1. **Figure out "A and B"**: If $Y_1 < 2Y_2$, and since $Y_2$ is a positive number (between 0 and 1), then $2Y_2$ is always smaller than $3Y_2$. So, if $Y_1$ is less than $2Y_2$, it *must* also be less than $3Y_2$. This means the condition "A and B" ($Y_1 < 2Y_2$ AND $Y_1 < 3Y_2$) is the same as just "A" ($Y_1 < 2Y_2$).

2. **Calculate the area for $P(A)$ (which is $P(A \text{ and } B)$)**: We need the area in our square where $Y_1 < 2Y_2$. It's easier to find the area where this *doesn't* happen, which is $Y_1 \ge 2Y_2$.
* Imagine the line $Y_1 = 2Y_2$ (or $Y_2 = Y_1/2$) on our square. This line goes from (0,0) to (1, 0.5) (because when $Y_1=1$, $Y_2=1/2$).
* The region where $Y_1 \ge 2Y_2$ is the triangle below this line, with corners at (0,0), (1,0), and (1, 0.5).
* The area of this triangle is $(1/2) \times \text{base} \times \text{height} = (1/2) \times 1 \times 0.5 = 0.25$.
* So, the area for $Y_1 < 2Y_2$ is the total square area minus this triangle area: $1 - 0.25 = 0.75$. This is $P(A \text{ and } B)$.

3. **Calculate the area for $P(B)$**: We need the area in our square where $Y_1 < 3Y_2$. Again, it's easier to find the area where this *doesn't* happen, which is $Y_1 \ge 3Y_2$.
* Imagine the line $Y_1 = 3Y_2$ (or $Y_2 = Y_1/3$) on our square.

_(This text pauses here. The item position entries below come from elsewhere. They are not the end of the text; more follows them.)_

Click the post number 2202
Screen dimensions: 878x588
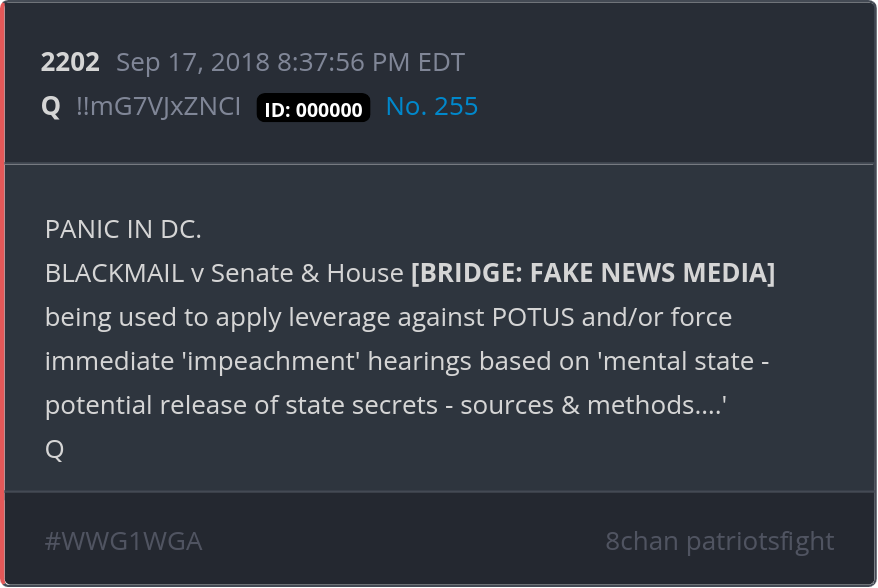click(70, 62)
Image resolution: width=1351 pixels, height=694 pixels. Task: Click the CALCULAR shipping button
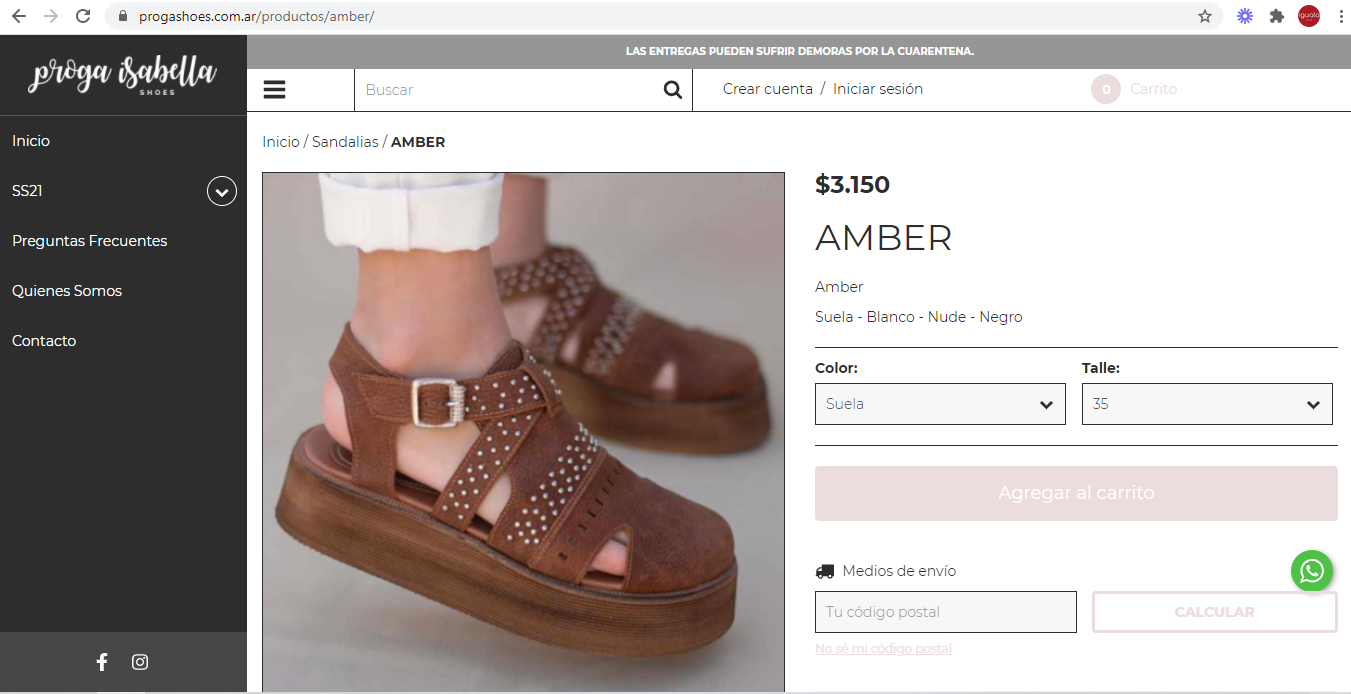[1214, 612]

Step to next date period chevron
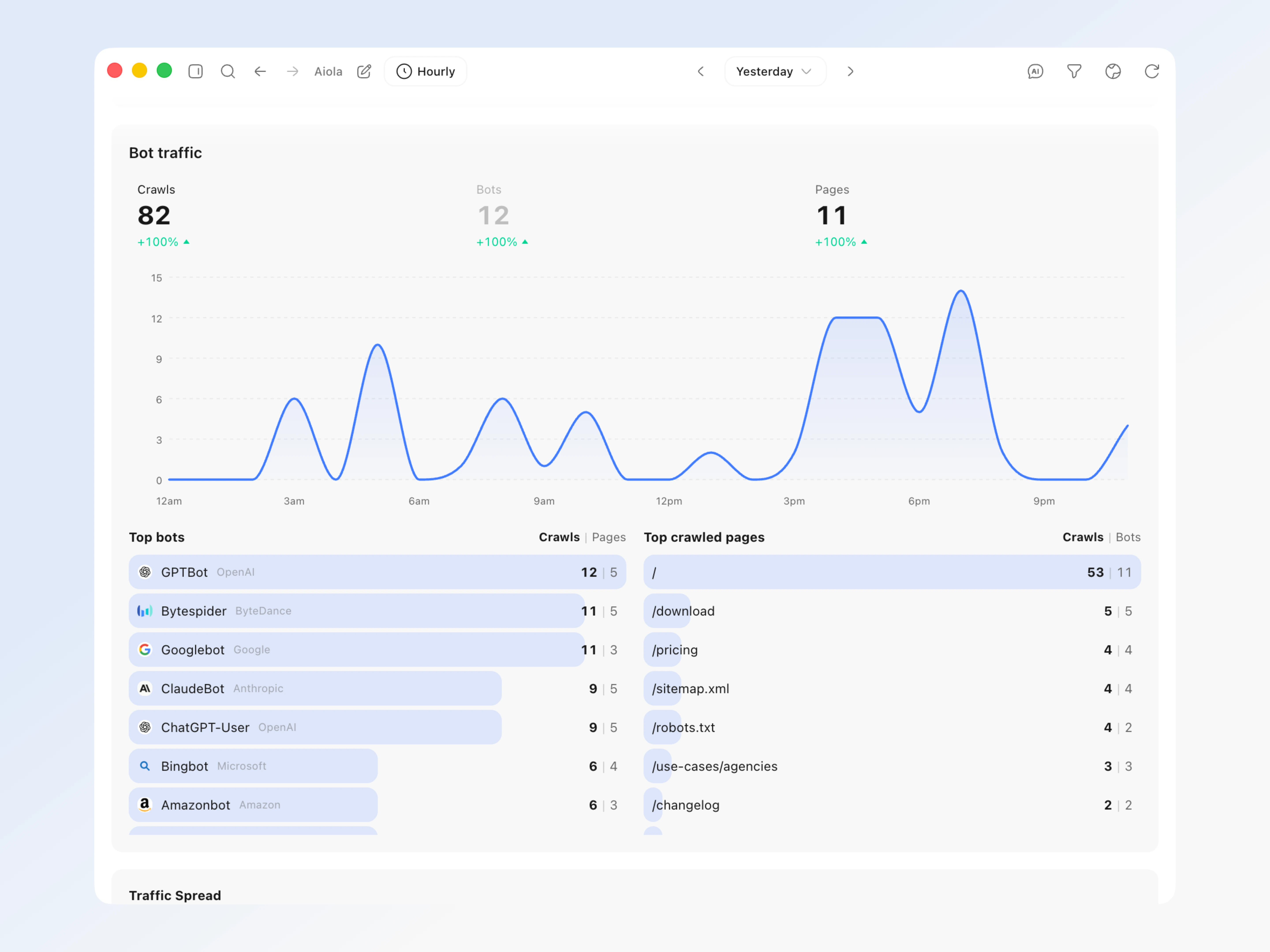(x=850, y=71)
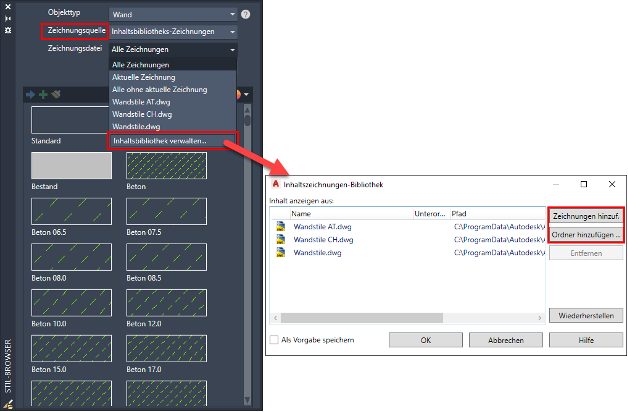Click the Wiederherstellen button
The height and width of the screenshot is (412, 628).
pos(586,315)
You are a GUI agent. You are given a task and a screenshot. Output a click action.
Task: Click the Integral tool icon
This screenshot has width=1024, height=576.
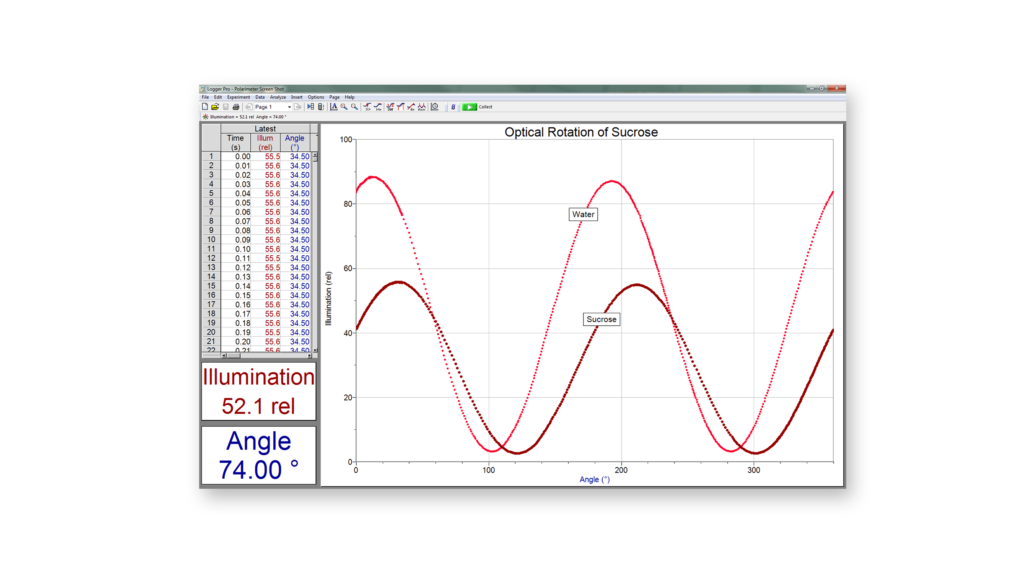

This line goes from (0,0) to (1, 1/3) (because when $Y_1=1$, $Y_2=1/3$).
* The region where $Y_1 \ge 3Y_2$ is the triangle below this line, with corners at (0,0), (1,0), and (1, 1/3).
* The area of this triangle is $(1/2) \times \text{base} \times \text{height} = (1/2) \times 1 \times (1/3) = 1/6$.
* So, the area for $Y_1 < 3Y_2$ is the total square area minus this triangle area: $1 - 1/6 = 5/6$. This is $P(B)$.

4. **Put it all together**: Now we just divide the area of "A and B" by the area of "B":
$P(Y_1 < 2Y_2 | Y_1 < 3Y_2) = P(A \text{ and } B) / P(B) = 0.75 / (5/6)$.
I know that $0.75$ is the same as $3/4$.
So, $(3/4) \div (5/6) = (3/4) \times (6/5)$.
Multiply the top numbers: $3 \times 6 = 18$.
Multiply the bottom numbers: $4 \times 5 = 20$.
So we get $18/20$. Both numbers can be divided by 2, so we simplify it to $9/10$.